**Assignment**
Your result should be the lines holding the word "warning", copied from the entries below.

**Given entries**
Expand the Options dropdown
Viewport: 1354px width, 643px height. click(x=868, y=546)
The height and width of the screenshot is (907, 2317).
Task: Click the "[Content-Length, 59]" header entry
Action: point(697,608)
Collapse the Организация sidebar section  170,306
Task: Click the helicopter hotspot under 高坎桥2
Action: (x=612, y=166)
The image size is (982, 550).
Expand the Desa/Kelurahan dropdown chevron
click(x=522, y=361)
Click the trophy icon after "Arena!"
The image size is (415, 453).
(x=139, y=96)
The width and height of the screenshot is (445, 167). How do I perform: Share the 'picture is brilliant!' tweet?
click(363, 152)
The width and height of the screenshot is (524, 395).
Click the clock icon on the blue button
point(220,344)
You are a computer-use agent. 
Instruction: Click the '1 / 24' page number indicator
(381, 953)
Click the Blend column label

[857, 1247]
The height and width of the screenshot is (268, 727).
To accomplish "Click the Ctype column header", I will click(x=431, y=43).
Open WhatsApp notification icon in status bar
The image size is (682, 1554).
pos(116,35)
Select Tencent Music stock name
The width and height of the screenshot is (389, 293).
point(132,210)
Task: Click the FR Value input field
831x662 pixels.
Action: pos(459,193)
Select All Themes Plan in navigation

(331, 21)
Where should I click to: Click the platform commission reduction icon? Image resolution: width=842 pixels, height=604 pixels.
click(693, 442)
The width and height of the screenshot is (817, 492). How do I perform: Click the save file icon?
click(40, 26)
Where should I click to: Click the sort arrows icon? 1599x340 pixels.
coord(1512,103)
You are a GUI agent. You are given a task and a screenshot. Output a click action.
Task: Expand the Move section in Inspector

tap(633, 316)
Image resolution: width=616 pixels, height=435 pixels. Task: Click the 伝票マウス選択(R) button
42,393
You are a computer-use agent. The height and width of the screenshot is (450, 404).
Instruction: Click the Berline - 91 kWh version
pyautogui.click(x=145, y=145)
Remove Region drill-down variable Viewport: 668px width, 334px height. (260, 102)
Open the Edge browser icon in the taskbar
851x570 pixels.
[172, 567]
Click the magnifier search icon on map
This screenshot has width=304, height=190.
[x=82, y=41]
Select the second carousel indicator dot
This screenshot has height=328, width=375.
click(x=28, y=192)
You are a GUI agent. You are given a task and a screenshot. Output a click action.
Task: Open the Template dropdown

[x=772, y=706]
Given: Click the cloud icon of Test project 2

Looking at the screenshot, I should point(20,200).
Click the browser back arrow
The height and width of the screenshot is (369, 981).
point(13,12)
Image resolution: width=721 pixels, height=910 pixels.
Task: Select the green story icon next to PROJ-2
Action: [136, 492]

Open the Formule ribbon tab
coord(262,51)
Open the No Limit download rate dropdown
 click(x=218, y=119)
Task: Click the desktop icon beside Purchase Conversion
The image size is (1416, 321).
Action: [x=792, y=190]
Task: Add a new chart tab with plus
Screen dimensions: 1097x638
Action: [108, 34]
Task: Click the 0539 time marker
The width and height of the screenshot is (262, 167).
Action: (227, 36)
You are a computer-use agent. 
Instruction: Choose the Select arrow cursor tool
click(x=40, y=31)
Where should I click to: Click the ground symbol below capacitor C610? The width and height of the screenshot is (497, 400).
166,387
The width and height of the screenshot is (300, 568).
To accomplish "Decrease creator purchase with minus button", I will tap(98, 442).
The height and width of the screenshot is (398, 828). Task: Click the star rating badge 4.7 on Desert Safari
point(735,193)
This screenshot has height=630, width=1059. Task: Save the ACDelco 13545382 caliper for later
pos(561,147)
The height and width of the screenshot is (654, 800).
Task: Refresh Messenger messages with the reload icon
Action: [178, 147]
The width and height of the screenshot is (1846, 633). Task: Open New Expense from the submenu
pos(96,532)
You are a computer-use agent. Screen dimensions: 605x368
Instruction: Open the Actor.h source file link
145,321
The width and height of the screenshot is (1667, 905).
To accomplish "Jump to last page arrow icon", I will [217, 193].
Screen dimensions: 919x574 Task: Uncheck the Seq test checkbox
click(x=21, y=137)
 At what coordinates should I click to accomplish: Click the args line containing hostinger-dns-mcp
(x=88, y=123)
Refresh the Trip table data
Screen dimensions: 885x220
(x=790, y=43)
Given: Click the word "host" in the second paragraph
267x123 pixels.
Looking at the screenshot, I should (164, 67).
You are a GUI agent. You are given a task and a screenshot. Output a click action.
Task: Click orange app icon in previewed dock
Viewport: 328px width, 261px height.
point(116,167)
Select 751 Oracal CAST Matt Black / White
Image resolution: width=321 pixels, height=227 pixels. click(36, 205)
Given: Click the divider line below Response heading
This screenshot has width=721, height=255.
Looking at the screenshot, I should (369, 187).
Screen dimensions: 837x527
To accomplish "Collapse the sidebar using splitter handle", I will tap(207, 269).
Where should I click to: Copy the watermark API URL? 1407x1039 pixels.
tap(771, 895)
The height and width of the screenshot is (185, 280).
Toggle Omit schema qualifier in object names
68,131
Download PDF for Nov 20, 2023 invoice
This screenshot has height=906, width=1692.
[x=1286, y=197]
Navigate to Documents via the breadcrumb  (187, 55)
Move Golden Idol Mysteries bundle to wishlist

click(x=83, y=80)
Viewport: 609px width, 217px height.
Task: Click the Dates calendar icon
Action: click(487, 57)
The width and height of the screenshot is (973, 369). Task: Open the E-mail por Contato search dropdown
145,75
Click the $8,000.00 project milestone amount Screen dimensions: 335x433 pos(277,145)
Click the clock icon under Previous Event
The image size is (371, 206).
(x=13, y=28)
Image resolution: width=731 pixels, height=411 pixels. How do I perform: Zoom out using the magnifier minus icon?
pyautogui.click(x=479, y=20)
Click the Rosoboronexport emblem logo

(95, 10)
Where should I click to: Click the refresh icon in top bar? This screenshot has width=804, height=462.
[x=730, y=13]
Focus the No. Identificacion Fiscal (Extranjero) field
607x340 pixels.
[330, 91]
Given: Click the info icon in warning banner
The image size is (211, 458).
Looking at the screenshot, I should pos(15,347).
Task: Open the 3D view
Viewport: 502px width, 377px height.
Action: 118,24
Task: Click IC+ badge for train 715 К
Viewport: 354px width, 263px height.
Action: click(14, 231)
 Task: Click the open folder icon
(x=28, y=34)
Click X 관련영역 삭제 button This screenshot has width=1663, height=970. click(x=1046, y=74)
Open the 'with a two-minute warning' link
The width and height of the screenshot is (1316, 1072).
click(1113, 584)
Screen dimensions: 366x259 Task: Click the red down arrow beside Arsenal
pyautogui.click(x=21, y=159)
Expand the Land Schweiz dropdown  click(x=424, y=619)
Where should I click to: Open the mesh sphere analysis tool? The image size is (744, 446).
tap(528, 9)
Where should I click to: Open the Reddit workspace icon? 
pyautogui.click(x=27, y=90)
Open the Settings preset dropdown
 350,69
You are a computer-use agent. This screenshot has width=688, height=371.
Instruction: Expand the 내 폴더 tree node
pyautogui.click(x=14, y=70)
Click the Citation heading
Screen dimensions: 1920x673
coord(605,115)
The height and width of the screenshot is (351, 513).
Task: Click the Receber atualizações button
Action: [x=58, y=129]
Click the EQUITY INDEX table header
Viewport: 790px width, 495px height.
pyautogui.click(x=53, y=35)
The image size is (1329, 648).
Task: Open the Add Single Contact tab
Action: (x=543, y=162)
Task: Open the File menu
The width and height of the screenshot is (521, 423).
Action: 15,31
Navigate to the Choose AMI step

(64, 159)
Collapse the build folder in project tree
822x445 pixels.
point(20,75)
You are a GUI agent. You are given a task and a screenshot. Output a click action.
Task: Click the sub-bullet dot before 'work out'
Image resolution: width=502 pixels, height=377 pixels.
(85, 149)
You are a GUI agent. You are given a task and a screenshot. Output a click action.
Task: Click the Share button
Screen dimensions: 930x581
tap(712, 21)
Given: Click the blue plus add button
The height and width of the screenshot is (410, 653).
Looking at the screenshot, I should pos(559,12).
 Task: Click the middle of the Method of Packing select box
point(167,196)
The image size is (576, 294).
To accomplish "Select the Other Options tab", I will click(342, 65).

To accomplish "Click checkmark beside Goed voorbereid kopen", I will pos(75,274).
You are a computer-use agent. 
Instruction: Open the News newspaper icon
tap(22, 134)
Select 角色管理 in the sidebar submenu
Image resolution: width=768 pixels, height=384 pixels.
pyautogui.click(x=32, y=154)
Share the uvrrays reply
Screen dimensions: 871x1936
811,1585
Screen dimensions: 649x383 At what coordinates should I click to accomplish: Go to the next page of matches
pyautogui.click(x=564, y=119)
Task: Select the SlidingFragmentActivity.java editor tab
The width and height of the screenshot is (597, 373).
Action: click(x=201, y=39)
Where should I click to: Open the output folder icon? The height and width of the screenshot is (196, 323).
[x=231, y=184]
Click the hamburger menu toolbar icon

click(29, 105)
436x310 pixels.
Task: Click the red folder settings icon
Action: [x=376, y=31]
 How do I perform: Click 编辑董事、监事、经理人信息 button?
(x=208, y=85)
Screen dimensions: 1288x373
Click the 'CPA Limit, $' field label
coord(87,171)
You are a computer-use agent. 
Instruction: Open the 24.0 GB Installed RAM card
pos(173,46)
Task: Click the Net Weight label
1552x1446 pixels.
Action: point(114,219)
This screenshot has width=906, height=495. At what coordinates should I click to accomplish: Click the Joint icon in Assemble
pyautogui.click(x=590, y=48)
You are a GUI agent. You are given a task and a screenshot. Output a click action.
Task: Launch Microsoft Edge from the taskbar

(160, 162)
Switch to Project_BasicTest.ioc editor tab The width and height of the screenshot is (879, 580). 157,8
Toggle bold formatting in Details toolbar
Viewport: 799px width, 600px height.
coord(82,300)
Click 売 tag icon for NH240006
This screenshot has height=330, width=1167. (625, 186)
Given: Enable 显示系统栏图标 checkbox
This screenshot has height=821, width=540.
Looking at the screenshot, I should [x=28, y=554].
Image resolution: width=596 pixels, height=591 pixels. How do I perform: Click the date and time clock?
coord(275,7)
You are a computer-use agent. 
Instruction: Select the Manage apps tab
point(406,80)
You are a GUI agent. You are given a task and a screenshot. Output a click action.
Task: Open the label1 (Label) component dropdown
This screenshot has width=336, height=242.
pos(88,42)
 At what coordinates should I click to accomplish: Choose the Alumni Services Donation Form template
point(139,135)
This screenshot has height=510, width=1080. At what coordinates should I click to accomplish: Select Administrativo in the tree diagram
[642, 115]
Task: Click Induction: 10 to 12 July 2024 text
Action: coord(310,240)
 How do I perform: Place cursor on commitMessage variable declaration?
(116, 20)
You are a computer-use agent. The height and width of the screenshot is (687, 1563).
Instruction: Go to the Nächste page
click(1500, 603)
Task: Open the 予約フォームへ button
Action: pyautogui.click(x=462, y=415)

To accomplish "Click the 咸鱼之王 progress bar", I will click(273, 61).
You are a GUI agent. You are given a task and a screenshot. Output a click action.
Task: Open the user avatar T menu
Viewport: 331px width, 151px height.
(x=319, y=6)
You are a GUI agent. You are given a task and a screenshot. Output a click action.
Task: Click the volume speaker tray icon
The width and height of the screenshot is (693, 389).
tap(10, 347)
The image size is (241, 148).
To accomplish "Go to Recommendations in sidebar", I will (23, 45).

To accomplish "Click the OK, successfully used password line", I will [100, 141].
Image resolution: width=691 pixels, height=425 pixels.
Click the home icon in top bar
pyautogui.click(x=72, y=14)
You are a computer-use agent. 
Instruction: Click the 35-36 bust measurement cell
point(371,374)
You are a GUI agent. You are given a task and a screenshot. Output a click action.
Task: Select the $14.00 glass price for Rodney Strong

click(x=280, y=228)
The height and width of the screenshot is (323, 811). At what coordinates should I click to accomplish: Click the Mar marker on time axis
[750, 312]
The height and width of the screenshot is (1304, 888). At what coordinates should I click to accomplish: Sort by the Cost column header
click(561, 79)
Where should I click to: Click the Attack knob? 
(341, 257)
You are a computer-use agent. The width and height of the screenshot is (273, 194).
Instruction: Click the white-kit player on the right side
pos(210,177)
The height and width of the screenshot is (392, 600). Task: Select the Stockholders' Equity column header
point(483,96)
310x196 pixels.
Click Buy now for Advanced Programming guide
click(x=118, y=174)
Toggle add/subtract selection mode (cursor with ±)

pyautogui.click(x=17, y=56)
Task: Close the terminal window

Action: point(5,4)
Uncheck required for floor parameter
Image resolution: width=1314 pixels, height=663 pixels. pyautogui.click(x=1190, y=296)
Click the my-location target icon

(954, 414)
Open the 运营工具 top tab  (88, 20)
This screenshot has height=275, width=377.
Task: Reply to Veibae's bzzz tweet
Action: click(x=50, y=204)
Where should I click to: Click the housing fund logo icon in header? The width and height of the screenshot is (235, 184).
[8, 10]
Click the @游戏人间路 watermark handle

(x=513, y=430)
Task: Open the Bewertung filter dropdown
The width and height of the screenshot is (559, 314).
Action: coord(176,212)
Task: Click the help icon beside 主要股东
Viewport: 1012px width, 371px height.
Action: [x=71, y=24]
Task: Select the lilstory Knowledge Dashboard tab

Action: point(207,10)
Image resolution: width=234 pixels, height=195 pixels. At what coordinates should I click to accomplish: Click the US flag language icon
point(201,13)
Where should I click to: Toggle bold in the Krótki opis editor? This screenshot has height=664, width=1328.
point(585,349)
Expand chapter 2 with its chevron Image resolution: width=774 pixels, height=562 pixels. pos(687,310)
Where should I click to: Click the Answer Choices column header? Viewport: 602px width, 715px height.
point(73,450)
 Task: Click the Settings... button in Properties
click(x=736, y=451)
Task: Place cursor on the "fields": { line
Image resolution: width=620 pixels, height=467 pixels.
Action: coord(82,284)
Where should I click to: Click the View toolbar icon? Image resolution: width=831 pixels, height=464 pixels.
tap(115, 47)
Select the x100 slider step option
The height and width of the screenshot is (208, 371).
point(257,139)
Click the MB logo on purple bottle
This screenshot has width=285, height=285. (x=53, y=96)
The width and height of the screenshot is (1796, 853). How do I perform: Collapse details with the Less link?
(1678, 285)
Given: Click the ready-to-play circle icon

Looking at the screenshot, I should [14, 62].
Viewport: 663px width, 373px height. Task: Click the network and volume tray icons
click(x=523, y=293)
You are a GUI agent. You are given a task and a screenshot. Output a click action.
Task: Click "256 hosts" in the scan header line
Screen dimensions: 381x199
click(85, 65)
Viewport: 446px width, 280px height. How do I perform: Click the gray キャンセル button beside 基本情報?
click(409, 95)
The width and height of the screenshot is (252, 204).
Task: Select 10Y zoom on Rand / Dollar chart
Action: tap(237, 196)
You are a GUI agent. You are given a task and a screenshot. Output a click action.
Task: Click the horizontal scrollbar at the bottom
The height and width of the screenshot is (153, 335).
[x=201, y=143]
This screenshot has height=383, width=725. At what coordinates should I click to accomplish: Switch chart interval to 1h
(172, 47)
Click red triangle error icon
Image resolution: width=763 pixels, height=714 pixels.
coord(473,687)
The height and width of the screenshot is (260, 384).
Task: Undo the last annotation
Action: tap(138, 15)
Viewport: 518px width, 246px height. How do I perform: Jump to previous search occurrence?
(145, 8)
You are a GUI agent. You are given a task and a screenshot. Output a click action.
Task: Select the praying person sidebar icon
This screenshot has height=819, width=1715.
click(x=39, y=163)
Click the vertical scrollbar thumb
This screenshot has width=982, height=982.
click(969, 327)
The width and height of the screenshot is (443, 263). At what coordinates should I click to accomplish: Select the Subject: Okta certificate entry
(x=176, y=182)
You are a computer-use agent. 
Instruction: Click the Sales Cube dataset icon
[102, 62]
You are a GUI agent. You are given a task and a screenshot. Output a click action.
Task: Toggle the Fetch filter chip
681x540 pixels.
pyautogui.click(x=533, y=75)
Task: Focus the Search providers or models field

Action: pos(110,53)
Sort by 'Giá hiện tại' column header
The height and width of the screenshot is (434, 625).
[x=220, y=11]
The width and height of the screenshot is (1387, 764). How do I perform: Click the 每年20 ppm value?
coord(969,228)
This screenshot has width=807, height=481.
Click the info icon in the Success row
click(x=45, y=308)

**Written answer**
Given: Click the info icon in warning banner
Open the 'with a two-minute warning' link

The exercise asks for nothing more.